PASSAGE FOR REVIEW —

*** Block opens ***

OscaRobber

Analysis of data hosted on IMDB

Project maintained by polakowo Hosted on GitHub Pages

Next you will find table of contents. To jump to the section, click on the header.

Goal
Dataset

IMDB
User reviews
OMDB
Summary

Network analysis

Network representation
Statistics
Centrality
Assortativity
Communities

Text analysis

Keywords
Keywords vs. plots
User reviews

Further information

Goal

Explore IMDB dataset and user reviews to look behind the scenes of cinematography.

The introduction video for our project can be seen here.

SocialGraphs2016 from polakowo on Vimeo.

Dataset

IMDB

To help serve users who want local access to their data, the IMDB offers their data set as plain text files that can be downloaded for free. The IMDb data comes as plain data files having .list extension. The files have been downloaded from http://www.imdb.com/interfaces using an FTP client, and include compressed archives created by assembling collections of plain text files of .list format. The fetched data includes 52 archives and 4 folders. The size is estimated by 12.63GB. The files downloaded have a format that is not easily readable by most computational tools learned in the course, therefore the data preparation played a major role in this project, and required a lot of effort. Since files from ftp://ftp.fu-berlin.de/pub/misc/movies/database/ contain somewhat different numbers of columns and rows, and furthermore include different headers, the files had to be translated into a SQL database using a third-party service http://imdbpy.sourceforge.net. But because SQL do not offers infrastructure required to easily access various attributes (and many other downsides, see Explainer Notebook), we have built an infrastructure to transfer the most important data to a NoSQL database. Properties of the resulting database are listed below.

*** Block closes ***

TO DO —
(1) Decide whether each statement agrees with the IMDB project page, answering yes or no and quoting the words from the page that settle it: (a) The data files were downloaded with an FTP client. (b) The fetched data is estimated at about 20GB. (c) A third-party service translated the files into a NoSQL database.
(2) Repeat word for word everything in the IMDB project page from "Explore IMDB dataset" down to "polakowo on Vimeo.".

RECORD EXTRACTS —

*** Block opens ***

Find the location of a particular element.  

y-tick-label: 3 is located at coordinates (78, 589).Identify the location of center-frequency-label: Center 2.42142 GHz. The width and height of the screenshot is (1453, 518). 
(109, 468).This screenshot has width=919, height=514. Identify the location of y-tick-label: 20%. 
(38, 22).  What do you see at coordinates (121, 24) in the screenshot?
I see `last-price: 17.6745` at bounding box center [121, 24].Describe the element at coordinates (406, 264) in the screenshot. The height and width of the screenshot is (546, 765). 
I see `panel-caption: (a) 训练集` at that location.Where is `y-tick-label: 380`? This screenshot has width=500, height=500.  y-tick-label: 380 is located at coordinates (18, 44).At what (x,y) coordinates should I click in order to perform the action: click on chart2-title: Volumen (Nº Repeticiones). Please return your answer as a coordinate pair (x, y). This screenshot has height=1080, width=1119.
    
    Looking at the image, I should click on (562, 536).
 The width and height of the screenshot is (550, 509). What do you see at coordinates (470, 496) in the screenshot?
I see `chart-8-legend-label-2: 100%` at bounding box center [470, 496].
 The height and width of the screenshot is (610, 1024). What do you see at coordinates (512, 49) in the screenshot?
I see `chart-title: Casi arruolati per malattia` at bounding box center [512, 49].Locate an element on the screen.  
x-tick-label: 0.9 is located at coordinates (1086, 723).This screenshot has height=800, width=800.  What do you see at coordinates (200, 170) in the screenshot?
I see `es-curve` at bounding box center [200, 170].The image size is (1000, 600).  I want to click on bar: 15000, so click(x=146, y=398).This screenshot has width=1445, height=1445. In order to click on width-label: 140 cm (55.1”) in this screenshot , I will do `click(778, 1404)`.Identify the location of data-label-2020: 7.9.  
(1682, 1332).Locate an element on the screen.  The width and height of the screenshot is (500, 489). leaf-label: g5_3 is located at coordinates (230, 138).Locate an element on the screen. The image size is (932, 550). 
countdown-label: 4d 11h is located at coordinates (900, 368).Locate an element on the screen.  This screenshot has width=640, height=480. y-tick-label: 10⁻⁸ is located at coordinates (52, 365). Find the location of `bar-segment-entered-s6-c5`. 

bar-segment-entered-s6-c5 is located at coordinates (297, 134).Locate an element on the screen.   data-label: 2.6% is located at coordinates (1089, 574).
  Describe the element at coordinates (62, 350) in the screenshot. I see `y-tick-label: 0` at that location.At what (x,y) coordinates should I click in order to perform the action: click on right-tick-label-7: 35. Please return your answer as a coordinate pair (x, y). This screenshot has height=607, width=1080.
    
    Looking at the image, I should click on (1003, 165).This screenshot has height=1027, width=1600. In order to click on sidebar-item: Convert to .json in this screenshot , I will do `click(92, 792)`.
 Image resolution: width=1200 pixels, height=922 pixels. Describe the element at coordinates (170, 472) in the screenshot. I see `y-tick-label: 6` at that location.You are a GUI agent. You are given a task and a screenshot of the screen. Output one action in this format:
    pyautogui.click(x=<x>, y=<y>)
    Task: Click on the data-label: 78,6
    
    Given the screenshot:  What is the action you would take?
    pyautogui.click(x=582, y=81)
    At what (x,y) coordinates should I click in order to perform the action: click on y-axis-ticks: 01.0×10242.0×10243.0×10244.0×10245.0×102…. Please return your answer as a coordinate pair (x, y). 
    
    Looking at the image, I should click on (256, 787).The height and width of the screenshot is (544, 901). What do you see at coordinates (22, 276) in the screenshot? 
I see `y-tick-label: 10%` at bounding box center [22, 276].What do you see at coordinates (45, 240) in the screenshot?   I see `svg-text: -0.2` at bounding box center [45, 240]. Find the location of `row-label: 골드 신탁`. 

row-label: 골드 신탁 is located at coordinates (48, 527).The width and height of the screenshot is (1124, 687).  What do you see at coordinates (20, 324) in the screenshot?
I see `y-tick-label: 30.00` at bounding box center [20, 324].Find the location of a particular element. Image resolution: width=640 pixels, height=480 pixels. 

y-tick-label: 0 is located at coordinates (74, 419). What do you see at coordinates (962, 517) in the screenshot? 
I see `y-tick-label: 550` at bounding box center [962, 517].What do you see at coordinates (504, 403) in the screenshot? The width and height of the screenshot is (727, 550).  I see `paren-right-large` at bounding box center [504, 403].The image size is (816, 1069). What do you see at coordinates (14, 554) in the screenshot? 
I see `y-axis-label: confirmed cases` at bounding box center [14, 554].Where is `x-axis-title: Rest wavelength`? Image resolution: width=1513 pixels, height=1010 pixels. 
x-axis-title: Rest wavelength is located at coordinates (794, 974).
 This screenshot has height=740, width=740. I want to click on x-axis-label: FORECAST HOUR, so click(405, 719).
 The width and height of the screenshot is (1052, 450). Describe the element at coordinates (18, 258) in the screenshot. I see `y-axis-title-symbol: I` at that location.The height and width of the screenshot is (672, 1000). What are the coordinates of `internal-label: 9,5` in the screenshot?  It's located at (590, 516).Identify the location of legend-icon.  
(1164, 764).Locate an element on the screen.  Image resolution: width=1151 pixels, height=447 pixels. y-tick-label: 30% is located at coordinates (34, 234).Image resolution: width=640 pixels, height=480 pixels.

*** Block closes ***

OUTPUTS FOR THE TASKS —
(1)
(a) Yes: "The files have been downloaded from http://www.imdb.com/interfaces using an FTP client"
(b) No: "The size is estimated by 12.63GB."
(c) No: "the files had to be translated into a SQL database using a third-party service http://imdbpy.sourceforge.net"

(2)
Explore IMDB dataset and user reviews to look behind the scenes of cinematography.

The introduction video for our project can be seen here.

SocialGraphs2016 from polakowo on Vimeo.